• [Quoted text]:
And she was taken aback that a ‘stranger’, someone she had never seen before, could so eloquently take her emotions, the things she was privately feeling inside, and turn them into great music. His songs seemed to be about her pain and her life.

In other words, ‘Killing Me Softly’ gives voice to something we have often felt when listening to music: that it was somehow written about ourselves, and describes perfectly how we are feeling. The violence of the verb ‘killing’ is counteracted by the tenderness of ‘softly’ (if you listen to McLean’s ‘Empty Chairs’, which we link to above), you can hear just how slow and soothing a composition it is).

Or to put it another way, he is flooring her with how softly and beautifully he is giving voice to the feelings she thought only she was feeling. As she says in the second verse of the song, it’s as if he’d found her personal correspondence, her love letters, say, and was reading them aloud in front of the crowd.

‘Killing Me Softly’: analysis

We might describe ‘Killing Me Softly’ as a bittersweet song about a number of opposites: the softness of Don McLean’s vocal delivery versus the power of what he is singing; and the way he appears to ‘get’ the woman, to understand her pain and her experiences, and yet he doesn’t even know she exists.

After all, towards the end of the song, he appears to look right through her, because to him, she’s just another face in the crowd. He appears to understand her, personally, but the singer of ‘Killing Me Softly’ has mistaken a universal emotion for a private feeling.

• [Work to do]:
**a)** List each distinct word or phrase that the song analysis places in single quotation marks, giving each one only once.
**b)** Answer these questions from the song analysis:
(i) What counteracts the violence of the verb "killing"?
(ii) According to the second verse, what is it as if he had found and was reading aloud in front of the crowd?
(iii) What has the singer mistaken for a private feeling?
**c)** From the song analysis, extract the passage starting at "And she was" and ending at "composition it is).".

• [Records]:
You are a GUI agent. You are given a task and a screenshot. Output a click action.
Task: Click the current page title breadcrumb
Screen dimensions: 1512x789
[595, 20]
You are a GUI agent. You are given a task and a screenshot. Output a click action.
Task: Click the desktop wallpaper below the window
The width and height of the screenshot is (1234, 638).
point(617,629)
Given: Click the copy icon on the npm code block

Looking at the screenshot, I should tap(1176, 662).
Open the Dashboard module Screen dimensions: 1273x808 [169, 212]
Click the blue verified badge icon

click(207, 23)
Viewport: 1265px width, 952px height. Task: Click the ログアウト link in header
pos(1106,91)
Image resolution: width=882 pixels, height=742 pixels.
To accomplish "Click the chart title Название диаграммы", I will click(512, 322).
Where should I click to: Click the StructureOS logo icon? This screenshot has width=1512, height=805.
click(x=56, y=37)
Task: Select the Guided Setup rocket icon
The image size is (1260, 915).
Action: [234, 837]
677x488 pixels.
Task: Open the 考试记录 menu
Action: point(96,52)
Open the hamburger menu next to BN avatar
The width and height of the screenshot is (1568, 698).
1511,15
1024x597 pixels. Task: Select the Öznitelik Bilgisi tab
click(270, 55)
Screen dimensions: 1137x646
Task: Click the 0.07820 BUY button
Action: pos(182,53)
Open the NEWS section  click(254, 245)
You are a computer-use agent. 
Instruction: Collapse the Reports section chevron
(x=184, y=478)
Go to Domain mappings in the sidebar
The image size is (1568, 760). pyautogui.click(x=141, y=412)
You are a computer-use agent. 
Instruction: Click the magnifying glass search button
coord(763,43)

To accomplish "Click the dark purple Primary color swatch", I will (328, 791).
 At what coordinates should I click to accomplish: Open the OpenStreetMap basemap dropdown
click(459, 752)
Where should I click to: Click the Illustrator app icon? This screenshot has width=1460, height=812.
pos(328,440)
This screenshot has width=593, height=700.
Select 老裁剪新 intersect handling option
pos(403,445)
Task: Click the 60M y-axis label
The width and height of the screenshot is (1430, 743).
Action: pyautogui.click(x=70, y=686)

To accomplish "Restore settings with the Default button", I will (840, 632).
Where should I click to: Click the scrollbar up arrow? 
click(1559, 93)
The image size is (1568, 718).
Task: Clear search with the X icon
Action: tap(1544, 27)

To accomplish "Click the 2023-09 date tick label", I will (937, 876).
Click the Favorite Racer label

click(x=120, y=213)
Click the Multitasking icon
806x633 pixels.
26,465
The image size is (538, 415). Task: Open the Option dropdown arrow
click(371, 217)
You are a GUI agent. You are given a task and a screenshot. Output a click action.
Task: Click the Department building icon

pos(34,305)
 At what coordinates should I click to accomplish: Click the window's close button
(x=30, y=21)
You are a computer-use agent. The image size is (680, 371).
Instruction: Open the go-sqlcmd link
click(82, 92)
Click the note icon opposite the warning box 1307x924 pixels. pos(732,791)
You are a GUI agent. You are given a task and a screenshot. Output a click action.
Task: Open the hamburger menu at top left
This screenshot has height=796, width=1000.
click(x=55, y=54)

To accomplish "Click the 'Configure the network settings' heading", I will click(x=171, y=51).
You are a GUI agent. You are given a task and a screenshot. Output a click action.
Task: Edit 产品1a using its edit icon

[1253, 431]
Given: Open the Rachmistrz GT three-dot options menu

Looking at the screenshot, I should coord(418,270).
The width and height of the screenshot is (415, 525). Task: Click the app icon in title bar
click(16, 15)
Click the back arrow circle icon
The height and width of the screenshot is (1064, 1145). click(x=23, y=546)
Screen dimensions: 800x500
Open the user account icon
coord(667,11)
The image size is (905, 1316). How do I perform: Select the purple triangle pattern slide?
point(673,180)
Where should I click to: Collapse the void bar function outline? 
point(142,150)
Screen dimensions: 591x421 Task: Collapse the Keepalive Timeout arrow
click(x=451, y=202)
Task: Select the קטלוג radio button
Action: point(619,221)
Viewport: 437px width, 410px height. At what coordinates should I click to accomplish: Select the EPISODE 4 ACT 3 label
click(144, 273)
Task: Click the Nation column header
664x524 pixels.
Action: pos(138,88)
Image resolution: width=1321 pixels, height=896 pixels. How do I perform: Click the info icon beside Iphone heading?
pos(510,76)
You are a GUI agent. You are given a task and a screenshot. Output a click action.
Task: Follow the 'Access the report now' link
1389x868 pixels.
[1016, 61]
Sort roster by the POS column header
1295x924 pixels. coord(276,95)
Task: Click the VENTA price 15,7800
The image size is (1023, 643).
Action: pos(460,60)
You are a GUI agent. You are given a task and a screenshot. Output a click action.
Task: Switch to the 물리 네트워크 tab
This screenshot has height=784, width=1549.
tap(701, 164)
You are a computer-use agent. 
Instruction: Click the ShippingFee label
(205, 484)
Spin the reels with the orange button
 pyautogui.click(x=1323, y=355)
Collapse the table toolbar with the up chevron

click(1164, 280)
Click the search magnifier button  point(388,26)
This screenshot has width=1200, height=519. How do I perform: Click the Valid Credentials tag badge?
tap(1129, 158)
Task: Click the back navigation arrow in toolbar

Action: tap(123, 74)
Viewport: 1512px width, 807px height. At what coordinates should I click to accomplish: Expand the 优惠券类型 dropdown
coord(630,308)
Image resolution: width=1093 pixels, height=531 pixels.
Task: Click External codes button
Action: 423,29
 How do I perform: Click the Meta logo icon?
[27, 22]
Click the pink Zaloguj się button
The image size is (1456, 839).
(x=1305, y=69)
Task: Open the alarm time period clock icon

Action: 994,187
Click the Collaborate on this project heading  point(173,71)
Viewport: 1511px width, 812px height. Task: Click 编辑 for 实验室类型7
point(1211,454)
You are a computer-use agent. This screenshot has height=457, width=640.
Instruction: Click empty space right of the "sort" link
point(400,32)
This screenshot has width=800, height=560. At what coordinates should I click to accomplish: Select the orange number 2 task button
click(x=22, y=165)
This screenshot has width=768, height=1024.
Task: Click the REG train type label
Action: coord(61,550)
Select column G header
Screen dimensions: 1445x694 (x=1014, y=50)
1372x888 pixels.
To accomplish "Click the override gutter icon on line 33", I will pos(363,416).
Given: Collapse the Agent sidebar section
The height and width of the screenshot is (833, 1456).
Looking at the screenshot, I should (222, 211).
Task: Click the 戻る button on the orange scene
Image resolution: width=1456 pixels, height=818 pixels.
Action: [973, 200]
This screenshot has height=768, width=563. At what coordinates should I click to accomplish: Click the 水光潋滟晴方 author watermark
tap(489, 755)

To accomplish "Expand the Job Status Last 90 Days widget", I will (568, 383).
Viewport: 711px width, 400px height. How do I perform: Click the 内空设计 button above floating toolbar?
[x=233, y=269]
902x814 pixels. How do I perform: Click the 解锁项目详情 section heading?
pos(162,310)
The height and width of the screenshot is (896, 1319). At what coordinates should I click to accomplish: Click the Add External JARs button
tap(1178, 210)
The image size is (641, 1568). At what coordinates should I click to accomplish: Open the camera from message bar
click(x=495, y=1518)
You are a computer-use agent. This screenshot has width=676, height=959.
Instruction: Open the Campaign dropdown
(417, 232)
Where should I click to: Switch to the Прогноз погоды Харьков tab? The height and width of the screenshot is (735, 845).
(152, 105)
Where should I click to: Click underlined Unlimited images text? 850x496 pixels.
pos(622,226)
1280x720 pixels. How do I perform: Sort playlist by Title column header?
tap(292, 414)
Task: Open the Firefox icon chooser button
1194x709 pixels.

• [Correct answers]:
**a)**
stranger
Killing Me Softly
Empty Chairs
killing
softly
get

**b)**
(i) The tenderness of "softly."
(ii) Her personal correspondence, such as her love letters.
(iii) A universal emotion.

**c)**
And she was taken aback that a ‘stranger’, someone she had never seen before, could so eloquently take her emotions, the things she was privately feeling inside, and turn them into great music. His songs seemed to be about her pain and her life.

In other words, ‘Killing Me Softly’ gives voice to something we have often felt when listening to music: that it was somehow written about ourselves, and describes perfectly how we are feeling. The violence of the verb ‘killing’ is counteracted by the tenderness of ‘softly’ (if you listen to McLean’s ‘Empty Chairs’, which we link to above), you can hear just how slow and soothing a composition it is).